Friday, June 17, 2011

Difference between equitable distribution and community property distribution in a divorce

The issue of how to divide marital property comes up in almost every divorce, which is why it’s important to know if you live in a community property state or an equitable property state. The way your state handles property division depends on which of these property systems apply.

The exceptions to this happen when there was a prenuptial agreement, or if the parties to the divorce draft an agreement that divides the property according to those specific terms.

Equitable property

Most states operate under equitable property division rules (or separate property rules). Under this system, a court divides marital property according to what it considers to be equitable, or just, to both parties.

This means that a divorce under equitable division doesn’t necessarily allocate assets 50-50 to each spouse. In fact, in some of the rarer circumstances, one spouse can end up with almost everything if this is what the court considers as fair.

In equitable property division divorces, spouses are usually awarded property in proportion to how much they contributed to the marriage. What this means is that usually the spouse who earned more will receive the larger portion of the property and assets because they put more in financially to the marriage.

However, a court doesn’t apply the same rules to every case-it sometimes tries to balance things out by taking other factors into consideration as well.
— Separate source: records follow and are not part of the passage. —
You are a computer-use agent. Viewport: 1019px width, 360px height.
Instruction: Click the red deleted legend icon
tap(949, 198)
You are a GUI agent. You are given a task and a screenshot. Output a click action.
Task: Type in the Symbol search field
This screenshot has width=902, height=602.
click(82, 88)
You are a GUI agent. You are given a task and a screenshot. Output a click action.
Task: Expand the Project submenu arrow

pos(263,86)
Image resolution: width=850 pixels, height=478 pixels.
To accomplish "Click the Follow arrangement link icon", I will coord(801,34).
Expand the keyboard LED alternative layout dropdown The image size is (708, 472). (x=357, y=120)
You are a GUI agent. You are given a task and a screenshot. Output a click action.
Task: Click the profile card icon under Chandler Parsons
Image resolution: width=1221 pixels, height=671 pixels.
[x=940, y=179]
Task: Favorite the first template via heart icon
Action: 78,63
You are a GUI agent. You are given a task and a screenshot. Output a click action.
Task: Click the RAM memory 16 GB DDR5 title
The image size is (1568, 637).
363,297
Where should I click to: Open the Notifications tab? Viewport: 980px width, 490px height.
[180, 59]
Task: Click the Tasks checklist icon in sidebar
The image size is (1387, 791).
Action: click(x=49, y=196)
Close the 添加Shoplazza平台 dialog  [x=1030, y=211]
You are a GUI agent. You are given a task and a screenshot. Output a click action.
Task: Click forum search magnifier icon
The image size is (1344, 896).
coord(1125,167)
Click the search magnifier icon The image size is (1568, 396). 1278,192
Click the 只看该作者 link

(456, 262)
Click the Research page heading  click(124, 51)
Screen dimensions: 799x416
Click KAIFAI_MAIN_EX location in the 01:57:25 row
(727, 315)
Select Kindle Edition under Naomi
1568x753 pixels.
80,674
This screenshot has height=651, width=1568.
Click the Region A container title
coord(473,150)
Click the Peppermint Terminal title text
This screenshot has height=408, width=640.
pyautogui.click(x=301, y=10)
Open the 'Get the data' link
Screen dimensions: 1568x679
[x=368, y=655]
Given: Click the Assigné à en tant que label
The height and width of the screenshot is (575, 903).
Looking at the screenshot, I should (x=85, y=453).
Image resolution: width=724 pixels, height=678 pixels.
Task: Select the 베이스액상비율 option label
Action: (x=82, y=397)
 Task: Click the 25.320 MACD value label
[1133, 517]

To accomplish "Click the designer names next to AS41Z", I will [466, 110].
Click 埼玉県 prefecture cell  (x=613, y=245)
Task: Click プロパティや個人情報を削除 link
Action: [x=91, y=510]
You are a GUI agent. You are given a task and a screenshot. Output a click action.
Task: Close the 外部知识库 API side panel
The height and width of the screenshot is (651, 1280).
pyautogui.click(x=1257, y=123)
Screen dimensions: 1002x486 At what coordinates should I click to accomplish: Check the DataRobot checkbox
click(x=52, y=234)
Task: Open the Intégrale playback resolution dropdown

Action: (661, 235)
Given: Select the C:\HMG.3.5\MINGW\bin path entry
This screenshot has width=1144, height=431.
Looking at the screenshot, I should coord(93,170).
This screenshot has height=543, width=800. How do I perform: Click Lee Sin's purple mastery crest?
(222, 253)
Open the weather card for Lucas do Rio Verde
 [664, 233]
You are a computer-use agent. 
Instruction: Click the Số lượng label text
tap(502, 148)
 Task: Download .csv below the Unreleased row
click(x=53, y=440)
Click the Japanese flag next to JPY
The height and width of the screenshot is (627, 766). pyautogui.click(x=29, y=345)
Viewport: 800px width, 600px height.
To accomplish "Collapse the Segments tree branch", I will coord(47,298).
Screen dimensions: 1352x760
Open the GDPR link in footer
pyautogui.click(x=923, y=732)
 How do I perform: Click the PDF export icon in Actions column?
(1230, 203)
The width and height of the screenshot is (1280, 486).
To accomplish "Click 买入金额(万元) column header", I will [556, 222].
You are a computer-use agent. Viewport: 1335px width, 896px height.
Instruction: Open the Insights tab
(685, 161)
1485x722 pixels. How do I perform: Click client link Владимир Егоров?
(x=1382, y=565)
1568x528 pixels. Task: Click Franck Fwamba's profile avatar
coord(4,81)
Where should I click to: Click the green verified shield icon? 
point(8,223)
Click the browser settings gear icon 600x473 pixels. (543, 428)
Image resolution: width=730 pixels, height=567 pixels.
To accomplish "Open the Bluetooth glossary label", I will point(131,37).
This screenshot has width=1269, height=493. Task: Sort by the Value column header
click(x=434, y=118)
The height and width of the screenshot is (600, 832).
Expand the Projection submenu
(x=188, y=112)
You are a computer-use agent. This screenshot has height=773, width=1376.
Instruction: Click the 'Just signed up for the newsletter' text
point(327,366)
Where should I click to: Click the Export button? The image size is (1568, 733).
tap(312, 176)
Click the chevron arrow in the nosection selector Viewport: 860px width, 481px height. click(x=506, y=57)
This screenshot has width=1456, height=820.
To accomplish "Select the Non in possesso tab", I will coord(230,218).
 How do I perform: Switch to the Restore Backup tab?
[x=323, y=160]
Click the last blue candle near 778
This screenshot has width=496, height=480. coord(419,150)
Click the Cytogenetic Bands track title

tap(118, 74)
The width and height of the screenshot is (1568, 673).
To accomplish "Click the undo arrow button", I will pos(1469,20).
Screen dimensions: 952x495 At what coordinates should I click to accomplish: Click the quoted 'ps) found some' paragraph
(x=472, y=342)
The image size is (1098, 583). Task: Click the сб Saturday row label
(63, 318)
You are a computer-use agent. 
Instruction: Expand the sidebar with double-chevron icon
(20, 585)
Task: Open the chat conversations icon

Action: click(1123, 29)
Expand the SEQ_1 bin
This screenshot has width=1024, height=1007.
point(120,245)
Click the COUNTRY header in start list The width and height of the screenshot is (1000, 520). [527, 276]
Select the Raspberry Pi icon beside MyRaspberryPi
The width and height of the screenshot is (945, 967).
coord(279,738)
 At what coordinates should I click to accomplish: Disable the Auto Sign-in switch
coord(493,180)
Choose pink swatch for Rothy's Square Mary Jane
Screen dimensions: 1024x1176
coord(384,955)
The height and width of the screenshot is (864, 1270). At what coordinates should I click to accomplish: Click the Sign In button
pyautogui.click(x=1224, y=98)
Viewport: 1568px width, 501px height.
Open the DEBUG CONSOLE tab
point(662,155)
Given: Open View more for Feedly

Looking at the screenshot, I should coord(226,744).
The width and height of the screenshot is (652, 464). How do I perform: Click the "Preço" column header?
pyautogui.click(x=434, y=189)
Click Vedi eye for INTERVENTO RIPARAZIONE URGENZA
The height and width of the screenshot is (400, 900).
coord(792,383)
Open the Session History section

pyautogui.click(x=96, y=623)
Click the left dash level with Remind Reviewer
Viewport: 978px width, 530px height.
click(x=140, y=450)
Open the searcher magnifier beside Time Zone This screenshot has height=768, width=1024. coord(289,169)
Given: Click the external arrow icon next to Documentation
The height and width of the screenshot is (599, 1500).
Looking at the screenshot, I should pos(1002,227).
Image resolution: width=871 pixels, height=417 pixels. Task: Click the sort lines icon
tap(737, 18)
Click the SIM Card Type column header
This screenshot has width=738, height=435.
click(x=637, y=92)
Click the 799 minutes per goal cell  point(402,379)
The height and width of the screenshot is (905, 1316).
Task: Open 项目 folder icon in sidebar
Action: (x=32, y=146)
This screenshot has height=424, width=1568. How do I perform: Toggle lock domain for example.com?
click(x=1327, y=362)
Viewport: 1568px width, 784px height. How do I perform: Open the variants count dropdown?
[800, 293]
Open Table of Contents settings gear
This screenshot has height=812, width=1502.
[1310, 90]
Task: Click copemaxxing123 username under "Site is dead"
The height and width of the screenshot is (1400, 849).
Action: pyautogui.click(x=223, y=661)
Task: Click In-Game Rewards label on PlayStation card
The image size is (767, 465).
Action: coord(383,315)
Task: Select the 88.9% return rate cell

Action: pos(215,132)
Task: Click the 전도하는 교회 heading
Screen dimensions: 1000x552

For instance, a stay-at-home mother who raised three children alone may be awarded assets to compensate for her contributions to the family.

Some other examples also include the length of the marriage, the earning potential of each spouse, the standard of living established during the marriage, etc.

As for debts, a court evaluates the financial ability of each spouse when considering marital debt and liability distribution.

Community property

Community property law only applies to these nine states: California, Arizona, Idaho, Nevada, Louisiana, New Mexico, Wisconsin, Washington and Texas.

By contrast, in a community property system a court looks at all assets that were acquired during marriage and then divides them equally between the spouses during divorce. All assets are divided equally regardless of who owns title to them.

For example, both spouses are considered to own all money 50-50 even if one spouse doesn’t work at all. The only time when marital assets aren’t split equally is if a prenuptial agreement was in place.

Additionally, community property laws apply to all joint debts and liabilities because these count as marital property. Therefore, all debts and liabilities are equally divided between both spouses.